United States v. Cooper

SULLIVAN, Chief Judge

(concurring in the result):

I do not agree with the lead opinion’s suggestion that this case can be resolved on the basis of the government agent’s lack of knowledge of appellant’s status as a patient in a service drug-rehabilitation program. That agent’s informant knew appellant was in such a program, and the Government cannot disavow its informant’s knowledge. See Sherman v. United States, 356 U.S. 369, 375, 78 S.Ct. 819, 822, 2 L.Ed.2d 848 (1958).

In any event, I do not agree with the lead opinion’s application of service regulations to this case either. Paragraph 3-7, Army Regulation 195-2 (30 Oct.1985), cited by Judge Cox, does not apply to offenses occurring after entry into the program. Moreover, the prohibited conduct in that section of the Army Regulations is the gathering of information, not the conduct ing of a “sting” operation.1 Construed in *360this light, the criminal investigator committed no regulatory violation.

Also, I am not persuaded that any applicable civilian2 or military regulation3 on federally assisted drug-treatment programs “proscribes sting operations against drug rehabilitation patients,” as the defense contends. Appellant cites no particular statute or regulation for this prohibition, and I have discovered none on my own. The regulations do proscribe placement of informants in these programs, and use of information gathered by informants or undercover agents against the patients of such a program. However, these regulations cannot be reasonably construed to give patients immunity for post-entry drug offenses observed and participated in by government agents or informants.

Finally, appellant was found guilty of wrongfully distributing cocaine on two separate occasions — December 2 and 5, 1988, in violation of Article 112a, Uniform Code of Military Justice, 10 USC § 912a. At that time he was receiving out-patient treatment for his cocaine addiction at Fort Myer, Virginia. If the government informant had preyed on appellant’s addiction to induce him to commit the' crime of using cocaine, my judgment would be different in this case. See generally Rochin v. California, 342 U.S. 165, 72 S.Ct. 205, 96 L.Ed. 183 (1952). Distribution of drugs ultimately for a stranger for possible profit, however, is an entirely different matter, and a sting operation against the same is not patently outrageous government conduct. See United States v. Luttrell, 889 F.2d 806, 811-14 (9th Cir.1989).

. Paragraph 2-5b(5), Criminal Investigation Command Regulation 195-15 (1 Nov.1987) states:

(5) The Alcohol and Drug Abuse Prevention and Control Program (ADAPCP) prohibitions and restrictions are defined in AR 600-85. USACIDC special agents and other investigative personnel, to include sources, will not solicit information from participants in ADAPCP. Information which is volunteered is acceptable, as long as it is not obtained within an ADAPCP facility or in such a manner as to jeopardize the safety of the source or in a way which compromises the credibility of the ADAPCP. No covert agents will enroll or - infiltrate ADAPCP facilities for the purpose of law enforcement activities. The USACIDC special agent must know if their open/confi*360dential/registered source(s) Eire ADAPCP participants.
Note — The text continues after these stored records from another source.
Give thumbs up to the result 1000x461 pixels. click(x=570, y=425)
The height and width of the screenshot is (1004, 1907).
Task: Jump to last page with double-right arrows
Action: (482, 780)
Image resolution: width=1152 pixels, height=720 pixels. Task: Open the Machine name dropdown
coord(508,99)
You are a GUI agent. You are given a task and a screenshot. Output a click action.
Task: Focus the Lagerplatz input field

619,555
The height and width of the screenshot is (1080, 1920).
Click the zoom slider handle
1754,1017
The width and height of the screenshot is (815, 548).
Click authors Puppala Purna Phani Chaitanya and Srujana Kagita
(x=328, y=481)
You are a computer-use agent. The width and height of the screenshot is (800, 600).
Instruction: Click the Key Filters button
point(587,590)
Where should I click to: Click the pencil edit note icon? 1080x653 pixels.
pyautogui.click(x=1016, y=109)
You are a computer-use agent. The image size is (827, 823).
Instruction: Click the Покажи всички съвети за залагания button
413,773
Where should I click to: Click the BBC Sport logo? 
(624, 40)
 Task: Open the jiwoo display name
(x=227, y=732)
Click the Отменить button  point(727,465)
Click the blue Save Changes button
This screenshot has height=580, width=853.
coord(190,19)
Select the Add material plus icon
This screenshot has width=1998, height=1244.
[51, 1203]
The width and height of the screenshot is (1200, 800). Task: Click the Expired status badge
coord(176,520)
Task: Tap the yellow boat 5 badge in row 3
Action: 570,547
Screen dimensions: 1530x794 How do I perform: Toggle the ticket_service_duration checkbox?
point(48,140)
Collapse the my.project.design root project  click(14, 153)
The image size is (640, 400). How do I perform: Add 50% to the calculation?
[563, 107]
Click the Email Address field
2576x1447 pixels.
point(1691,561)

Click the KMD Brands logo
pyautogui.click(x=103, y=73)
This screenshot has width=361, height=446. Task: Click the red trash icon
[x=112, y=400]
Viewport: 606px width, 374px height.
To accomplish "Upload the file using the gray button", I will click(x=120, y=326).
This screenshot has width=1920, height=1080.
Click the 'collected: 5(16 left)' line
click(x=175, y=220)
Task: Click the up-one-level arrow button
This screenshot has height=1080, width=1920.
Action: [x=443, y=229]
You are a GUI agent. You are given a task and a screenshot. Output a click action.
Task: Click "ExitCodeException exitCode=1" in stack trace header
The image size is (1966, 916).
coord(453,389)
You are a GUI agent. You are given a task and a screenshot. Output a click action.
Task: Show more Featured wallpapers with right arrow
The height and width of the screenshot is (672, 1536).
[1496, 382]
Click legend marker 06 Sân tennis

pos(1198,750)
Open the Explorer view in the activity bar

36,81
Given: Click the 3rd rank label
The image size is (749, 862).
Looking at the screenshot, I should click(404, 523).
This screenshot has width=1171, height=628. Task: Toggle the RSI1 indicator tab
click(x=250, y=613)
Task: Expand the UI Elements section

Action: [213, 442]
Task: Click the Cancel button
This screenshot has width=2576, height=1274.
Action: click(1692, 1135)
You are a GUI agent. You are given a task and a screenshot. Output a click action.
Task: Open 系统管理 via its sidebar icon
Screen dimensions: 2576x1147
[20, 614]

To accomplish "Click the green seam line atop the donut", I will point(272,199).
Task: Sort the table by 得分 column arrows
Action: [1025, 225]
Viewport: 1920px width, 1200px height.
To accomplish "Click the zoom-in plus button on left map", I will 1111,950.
. According to § 2.17, 42 C.F.R. Ch. 1 (10-1-90 Edition):

§ 2.17 Undercover agents and informants.
(a) Restrictions on placement. Except as specifically authorized by a court order granted under § 2.67 of these regulations, no program may knowingly employ, or enroll as a patient,any undercover agent or informant.
(b) Restriction on use of information. No information obtained by an undercover agent or informant, whether or not that undercover agent or informant is placed in a program pursuant to an authorizing court order, may be used to criminally investigate or prosecute any patient.
[52 FR 21809, June 9, 1987; 52 FR 42061, Nov. 2, 1987]

(Emphasis added.)

. Army Regulation (AR) 600-85, Personnel-General: Alcohol and Drug Abuse Prevention and Control Program (21 Oct.1988) provides:

2-16. Law enforcement relationship to the ADAPCP
a. It is Army policy to encourage voluntary entry into the ADAPCP. Military police, Criminal Investigation Division (CID) special agents,and other investigative personnel will not solicit information from clients in the program, unless they volunteer to provide information and assistance. If the client volunteers, the information will not be obtained in the CCC [Community Counseling Center] or in such a manner as to jeopardize the safety of sources of the information or compromise the confidentiality and credibility of the ADAPCP (AR 190-30 and 195-2).
b. Title 42, Code of Federal Regulations, prohibits undercover agents from enrolling in or otherwise infiltrating an alcohol or other drug treatment or rehabilitation program for the purpose of law enforcement activities. This restriction does not preclude the enrollment in the ADAPCP, for rehabilitation purposes, of military police, CID, or other investigative personnel who have an actual alcohol or other drug abuse problem. Their law enforcement status must be made known to the ADCO at the time of their enrollment. These measures are for the protection of the law enforcement client as well as the ADAPCP.